Openbaring 4 – HTB & PEV

Het Boek

Openbaring 4:1-11

De troon in de hemel

1Nadat ik dit gehoord en gezien had, zag ik een deur in de hemel openstaan en hoorde ik dezelfde luide stem. ‘Kom naar boven,’ zei Hij tegen mij, ‘dan zal Ik u laten zien wat hierna moet gebeuren.’ 2Op hetzelfde moment kwam de Geest over mij. Ik zag een troon in de hemel staan en op die troon zat Iemand. 3Hij schitterde als de zuiverste edelsteen, als diamant en sarder. Om de troon stond een regenboog die zo helder was als smaragd. 4Rondom de troon stonden vierentwintig tronen en op elk van die tronen zat een ouderling met witte kleren aan en een gouden kroon op zijn hoofd. 5Uit de troon kwamen bliksemschichten en donderslagen en allerlei andere geluiden. Vlak voor de troon stonden zeven brandende fakkels, dat zijn de zeven Geesten van God. 6Er lag voor de troon ook iets dat leek op een kristalheldere, spiegelgladde zee. Rondom de troon stonden vier levende wezens, met van voren en van achteren overal ogen. 7Het eerste van die wezens leek op een leeuw, het tweede op een jonge stier, het derde had een mensengezicht en het vierde leek op een vliegende arend. 8Elk van de vier wezens had zes vleugels. Zij hadden rondom en van binnen overal ogen. Zonder ophouden zeiden zij: ‘Heilig, heilig, heilig is de Here, de Almachtige God, die was, die is en die komt.’

9Die vier levende wezens eren, prijzen en danken Hem die op de troon zit en die voor altijd en eeuwig leeft. 10Telkens wanneer zij dat doen, vallen de vierentwintig ouderlingen voor Hem neer om Hem te aanbidden en Hem als de Heer van hun leven te erkennen. 11En zij zeggen: ‘Here, onze God, U bent alle lof, eer en macht waard, omdat U alles gemaakt hebt. Alles is ontstaan en gemaakt, omdat U het wilde.’

La Parola è Vita

Apocalisse 4:1-11

Una porta aperta in cielo

1Dopo di ciò guardai, ed ecco una porta aperta nel cielo, e la voce che avevo udito prima, simile ad un potente squillo di tromba, mi disse: «Sali quassù e ti mostrerò le cose che accadranno in futuro!»

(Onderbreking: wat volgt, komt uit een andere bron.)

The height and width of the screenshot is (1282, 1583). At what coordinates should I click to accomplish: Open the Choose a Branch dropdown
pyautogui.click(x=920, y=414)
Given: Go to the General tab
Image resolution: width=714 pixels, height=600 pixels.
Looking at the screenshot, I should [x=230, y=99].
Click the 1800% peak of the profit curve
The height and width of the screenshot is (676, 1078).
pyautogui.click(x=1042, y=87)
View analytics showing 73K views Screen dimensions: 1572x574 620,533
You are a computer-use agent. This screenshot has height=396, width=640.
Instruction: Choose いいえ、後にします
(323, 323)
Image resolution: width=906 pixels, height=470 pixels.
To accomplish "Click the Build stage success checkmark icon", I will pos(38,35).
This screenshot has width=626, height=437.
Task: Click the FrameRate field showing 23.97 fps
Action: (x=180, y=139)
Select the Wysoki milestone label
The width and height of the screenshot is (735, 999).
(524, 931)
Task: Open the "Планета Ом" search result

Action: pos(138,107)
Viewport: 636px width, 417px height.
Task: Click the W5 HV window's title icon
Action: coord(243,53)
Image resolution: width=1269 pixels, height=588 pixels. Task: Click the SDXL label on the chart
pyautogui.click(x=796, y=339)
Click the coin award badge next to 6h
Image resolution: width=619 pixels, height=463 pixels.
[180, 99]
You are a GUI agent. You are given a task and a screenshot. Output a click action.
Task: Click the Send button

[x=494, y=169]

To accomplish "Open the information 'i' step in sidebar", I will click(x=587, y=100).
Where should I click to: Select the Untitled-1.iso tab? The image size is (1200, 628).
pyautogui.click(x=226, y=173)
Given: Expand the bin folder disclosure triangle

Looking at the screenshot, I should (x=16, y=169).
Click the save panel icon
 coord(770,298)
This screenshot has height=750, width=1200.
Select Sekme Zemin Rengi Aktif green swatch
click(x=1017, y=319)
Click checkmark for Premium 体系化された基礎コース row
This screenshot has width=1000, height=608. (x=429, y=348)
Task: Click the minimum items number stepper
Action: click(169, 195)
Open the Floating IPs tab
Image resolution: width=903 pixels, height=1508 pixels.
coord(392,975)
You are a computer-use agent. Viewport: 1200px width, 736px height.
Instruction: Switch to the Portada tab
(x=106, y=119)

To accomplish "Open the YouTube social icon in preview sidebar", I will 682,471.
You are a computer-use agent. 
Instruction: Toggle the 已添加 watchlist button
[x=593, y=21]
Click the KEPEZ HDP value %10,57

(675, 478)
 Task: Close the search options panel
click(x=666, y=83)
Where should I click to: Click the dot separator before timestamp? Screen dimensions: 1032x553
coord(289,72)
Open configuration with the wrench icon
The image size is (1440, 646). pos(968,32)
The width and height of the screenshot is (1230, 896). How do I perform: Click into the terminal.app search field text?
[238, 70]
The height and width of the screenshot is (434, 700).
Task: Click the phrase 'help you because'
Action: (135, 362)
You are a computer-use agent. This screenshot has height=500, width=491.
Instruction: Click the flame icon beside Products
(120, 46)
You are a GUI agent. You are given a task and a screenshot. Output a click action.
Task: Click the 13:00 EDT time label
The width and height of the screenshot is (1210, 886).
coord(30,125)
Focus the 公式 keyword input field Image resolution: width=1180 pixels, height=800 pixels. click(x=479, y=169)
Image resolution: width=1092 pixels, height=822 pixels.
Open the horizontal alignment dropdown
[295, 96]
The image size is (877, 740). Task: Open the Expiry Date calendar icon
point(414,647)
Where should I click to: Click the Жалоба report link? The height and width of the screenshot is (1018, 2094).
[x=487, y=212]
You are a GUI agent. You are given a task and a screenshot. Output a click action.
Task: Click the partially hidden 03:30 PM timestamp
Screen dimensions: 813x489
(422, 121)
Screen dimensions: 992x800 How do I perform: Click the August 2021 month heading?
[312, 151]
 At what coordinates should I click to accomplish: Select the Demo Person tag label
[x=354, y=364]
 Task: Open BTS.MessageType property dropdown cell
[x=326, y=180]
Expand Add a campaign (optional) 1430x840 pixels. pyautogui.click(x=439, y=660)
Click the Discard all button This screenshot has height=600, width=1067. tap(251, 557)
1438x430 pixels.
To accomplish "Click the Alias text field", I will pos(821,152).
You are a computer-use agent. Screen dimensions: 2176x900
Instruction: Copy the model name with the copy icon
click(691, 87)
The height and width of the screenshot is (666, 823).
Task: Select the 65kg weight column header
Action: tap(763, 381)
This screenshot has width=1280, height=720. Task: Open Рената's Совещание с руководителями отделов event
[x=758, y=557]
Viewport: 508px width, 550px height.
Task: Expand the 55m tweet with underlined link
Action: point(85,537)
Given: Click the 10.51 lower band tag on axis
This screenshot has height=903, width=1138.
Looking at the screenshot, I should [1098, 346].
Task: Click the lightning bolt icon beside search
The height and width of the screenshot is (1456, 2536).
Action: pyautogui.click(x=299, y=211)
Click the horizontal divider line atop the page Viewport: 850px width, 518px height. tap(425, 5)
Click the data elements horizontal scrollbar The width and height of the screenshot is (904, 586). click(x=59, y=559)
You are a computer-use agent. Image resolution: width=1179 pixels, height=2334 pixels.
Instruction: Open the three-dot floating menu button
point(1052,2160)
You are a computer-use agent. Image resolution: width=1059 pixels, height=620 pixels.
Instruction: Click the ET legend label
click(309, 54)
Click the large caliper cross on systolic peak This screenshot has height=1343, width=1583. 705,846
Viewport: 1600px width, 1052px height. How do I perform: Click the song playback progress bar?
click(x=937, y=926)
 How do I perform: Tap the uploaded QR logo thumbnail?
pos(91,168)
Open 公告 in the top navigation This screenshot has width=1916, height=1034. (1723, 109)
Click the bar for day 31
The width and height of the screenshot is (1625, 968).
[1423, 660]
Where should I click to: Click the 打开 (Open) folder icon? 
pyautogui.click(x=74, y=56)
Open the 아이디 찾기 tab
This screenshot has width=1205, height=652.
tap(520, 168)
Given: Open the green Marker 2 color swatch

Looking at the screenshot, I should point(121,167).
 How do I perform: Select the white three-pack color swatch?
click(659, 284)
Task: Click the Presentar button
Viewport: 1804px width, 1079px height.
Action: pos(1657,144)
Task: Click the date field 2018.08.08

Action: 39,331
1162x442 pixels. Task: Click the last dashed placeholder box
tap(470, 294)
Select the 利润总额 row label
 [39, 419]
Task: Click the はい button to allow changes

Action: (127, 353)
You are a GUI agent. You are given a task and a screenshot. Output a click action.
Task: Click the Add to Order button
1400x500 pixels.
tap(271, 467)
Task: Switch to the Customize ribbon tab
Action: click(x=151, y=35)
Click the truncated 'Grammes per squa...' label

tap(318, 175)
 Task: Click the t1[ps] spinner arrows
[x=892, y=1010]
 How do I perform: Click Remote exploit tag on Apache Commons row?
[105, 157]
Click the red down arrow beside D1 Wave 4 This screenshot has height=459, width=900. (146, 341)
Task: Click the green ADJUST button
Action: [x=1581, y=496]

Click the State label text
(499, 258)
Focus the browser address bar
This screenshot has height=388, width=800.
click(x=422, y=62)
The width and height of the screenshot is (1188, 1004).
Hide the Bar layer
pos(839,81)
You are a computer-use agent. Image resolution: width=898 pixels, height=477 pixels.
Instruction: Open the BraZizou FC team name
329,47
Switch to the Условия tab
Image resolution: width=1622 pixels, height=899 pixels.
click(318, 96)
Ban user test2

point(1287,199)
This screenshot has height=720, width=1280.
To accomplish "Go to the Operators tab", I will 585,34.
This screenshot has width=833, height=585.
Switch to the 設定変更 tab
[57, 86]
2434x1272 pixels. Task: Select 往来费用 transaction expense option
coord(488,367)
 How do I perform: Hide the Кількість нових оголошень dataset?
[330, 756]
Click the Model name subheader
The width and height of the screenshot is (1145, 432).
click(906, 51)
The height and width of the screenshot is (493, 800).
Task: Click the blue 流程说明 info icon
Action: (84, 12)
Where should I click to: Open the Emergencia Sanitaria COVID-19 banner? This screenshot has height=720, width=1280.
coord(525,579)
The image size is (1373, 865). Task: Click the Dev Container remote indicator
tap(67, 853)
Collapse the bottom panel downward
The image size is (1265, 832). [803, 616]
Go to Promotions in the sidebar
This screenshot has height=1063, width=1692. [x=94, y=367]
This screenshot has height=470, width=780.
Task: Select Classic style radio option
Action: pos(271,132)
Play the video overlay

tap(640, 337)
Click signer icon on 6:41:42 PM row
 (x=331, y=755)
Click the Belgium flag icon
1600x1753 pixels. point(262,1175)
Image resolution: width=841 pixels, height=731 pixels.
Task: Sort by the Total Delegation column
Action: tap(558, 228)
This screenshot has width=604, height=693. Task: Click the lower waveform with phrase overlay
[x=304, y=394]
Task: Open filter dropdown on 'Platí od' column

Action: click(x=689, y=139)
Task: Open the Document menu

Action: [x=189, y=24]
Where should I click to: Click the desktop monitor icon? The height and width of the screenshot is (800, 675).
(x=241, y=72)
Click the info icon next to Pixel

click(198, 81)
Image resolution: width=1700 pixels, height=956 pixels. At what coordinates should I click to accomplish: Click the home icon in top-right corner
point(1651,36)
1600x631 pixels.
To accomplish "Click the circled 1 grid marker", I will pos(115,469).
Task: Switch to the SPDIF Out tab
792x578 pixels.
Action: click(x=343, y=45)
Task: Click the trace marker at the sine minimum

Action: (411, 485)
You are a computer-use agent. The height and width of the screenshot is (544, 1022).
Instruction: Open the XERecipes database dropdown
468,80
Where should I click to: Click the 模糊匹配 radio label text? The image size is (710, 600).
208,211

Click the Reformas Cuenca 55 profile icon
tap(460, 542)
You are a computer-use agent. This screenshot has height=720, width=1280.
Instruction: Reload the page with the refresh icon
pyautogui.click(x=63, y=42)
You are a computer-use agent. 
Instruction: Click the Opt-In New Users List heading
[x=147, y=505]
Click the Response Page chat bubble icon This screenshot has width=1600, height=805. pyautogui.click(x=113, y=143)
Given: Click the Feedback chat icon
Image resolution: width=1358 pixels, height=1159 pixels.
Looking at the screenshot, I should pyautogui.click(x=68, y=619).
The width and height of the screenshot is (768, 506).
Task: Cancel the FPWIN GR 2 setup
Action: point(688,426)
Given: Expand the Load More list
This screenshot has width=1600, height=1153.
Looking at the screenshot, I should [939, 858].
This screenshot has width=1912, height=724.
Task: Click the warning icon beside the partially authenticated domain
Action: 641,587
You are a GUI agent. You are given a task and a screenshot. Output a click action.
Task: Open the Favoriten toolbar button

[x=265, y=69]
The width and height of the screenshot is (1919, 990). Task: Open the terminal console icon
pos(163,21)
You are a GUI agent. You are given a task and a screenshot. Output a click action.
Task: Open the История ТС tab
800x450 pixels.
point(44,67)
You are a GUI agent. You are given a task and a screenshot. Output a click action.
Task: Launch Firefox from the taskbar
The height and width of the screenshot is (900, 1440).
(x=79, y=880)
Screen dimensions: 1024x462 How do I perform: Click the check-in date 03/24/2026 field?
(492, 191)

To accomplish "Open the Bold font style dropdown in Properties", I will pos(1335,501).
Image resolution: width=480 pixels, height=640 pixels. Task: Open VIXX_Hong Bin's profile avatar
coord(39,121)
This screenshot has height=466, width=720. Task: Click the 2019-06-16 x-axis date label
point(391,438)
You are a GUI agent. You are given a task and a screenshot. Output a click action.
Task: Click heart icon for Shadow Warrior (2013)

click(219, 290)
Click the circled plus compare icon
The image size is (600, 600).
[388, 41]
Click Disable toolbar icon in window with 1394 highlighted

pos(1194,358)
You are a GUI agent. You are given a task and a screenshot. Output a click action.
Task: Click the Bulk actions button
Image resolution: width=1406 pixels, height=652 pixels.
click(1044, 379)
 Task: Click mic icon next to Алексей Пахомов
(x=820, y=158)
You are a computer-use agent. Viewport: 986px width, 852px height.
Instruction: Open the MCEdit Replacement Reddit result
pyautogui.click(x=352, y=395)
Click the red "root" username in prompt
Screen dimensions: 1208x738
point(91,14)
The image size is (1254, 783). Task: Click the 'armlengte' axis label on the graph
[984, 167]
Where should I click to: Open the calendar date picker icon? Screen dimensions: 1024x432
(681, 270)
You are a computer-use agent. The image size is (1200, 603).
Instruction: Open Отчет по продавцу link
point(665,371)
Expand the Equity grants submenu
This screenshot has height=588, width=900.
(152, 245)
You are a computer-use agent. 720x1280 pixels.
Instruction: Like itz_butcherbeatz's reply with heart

2Allʼistante, lo Spirito si impadronì di me. Cʼera un trono nel cielo e sul trono cʼera qualcuno seduto. 3Bagliori di luce provenivano da lui, come da un diamante luminoso o da uno splendido rubino; e il suo trono era circondato da un arcobaleno che sembrava di smeraldo. 4Attorno al trono cʼerano gli altri ventiquattro troni, su cui sedevano ventiquattro anziani, tutti vestiti di bianco, con corone dʼoro sul capo. 5Dal trono si sprigionavano lampi, voci e tuoni. Davanti al trono ardevano sette lampade, che rappresentano i sette spiriti di Dio, e 6di fronte cʼera come un mare trasparente, che sembrava di cristallo. Ai quattro lati del trono stavano quattro creature viventi piene dʼocchi davanti e di dietro. 7La prima creatura vivente era simile a un leone, la seconda a un toro, la terza aveva la faccia dʼun uomo e la quarta sembrava unʼaquila, con le ali aperte come se volasse. 8Ognuna di queste quattro creature viventi aveva sei ali coperte di occhi sia dentro che fuori. Giorno dopo giorno, notte dopo notte, le quattro creature continuavano a ripetere: «Santo, Santo è il Signore Dio, lʼOnnipotente, che era, che è e che verrà!».

9E ogni volta che le creature viventi rendono gloria, onore e grazie a colui che siede sul trono e vive in eterno, 10i ventiquattro anziani sʼinchinano davanti a lui e adorano Dio che vive nei secoli dei secoli; poi gettano le loro corone davanti al suo trono, dicendo: 11«Signore nostro, nostro Dio, tu sei degno di ricevere la gloria, lʼonore e la potenza, perché sei tu che hai creato tutte le cose. Ed è per la tua volontà che esse esistono e furono create!»